-- TASK INPUTS follows --

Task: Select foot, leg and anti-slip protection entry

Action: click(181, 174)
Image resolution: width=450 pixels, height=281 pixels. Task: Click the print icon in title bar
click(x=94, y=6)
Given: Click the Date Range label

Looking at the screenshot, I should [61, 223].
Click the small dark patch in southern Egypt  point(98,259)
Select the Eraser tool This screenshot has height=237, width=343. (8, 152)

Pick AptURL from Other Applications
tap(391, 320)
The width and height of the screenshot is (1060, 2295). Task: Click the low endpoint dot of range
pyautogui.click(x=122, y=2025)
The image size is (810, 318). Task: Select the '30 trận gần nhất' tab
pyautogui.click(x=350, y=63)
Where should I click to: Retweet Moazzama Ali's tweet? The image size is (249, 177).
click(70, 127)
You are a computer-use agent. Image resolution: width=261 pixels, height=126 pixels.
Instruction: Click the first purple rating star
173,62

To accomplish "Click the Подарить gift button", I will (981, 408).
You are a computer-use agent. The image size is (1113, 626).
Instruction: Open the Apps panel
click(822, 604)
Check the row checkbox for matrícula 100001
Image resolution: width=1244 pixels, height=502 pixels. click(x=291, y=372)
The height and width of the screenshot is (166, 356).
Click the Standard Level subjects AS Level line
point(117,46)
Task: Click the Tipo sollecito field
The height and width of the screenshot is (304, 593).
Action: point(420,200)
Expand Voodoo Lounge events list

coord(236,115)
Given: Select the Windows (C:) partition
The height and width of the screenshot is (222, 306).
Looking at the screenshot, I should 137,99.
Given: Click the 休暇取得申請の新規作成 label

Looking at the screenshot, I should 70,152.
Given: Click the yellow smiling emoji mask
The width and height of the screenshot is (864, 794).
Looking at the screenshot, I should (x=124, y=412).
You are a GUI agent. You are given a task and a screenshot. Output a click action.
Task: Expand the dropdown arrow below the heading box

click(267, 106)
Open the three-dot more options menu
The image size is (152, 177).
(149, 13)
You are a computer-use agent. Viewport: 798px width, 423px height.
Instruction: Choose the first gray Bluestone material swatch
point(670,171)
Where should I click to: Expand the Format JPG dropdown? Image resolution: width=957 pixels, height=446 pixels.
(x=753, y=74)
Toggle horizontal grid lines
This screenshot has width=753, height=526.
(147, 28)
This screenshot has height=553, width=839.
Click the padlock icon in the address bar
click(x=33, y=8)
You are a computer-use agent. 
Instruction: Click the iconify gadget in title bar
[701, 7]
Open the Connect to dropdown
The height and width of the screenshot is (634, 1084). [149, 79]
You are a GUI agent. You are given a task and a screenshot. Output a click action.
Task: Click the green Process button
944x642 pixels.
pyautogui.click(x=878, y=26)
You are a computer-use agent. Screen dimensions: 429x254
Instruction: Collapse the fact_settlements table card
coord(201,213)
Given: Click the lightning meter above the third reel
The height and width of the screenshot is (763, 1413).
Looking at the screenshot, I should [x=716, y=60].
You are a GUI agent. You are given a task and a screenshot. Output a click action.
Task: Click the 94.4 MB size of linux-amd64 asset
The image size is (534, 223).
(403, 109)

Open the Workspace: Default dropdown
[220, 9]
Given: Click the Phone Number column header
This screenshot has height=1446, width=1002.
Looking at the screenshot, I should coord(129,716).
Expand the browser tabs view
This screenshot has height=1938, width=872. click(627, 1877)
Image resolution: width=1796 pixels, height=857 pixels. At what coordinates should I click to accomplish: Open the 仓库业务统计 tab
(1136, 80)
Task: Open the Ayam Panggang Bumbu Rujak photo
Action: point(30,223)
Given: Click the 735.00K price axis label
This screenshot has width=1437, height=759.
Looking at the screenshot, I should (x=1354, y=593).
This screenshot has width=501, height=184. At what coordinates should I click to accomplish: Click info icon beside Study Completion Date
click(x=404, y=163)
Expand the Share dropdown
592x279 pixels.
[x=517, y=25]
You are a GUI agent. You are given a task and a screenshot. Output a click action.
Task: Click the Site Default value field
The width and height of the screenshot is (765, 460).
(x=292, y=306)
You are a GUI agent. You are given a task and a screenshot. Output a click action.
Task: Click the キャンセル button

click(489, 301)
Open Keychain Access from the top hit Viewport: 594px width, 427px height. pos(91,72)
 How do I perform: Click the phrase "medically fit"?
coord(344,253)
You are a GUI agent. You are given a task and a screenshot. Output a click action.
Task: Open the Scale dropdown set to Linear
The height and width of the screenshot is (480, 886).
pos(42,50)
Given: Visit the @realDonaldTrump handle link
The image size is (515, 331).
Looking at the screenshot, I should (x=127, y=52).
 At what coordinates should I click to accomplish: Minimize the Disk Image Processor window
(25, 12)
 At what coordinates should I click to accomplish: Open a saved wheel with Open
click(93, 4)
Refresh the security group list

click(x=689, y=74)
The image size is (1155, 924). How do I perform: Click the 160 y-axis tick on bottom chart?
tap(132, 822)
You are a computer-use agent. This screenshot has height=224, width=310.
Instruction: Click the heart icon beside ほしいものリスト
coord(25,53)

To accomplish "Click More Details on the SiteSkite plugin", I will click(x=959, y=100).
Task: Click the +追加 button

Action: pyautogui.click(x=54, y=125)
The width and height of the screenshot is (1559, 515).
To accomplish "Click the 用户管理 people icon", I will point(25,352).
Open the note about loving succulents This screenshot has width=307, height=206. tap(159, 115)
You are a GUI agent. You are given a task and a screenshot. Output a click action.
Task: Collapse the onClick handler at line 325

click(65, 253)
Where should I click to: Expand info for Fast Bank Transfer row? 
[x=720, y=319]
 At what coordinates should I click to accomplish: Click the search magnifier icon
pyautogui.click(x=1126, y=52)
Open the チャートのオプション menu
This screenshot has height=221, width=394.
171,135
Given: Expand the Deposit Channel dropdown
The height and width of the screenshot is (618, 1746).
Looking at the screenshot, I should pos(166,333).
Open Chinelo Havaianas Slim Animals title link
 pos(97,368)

-- TASK INPUTS concluded --

WHAT IS EXPECTED: Line count for "computer": determine it from the data and answer with the number by itself.

EXERCISE RESULT: 6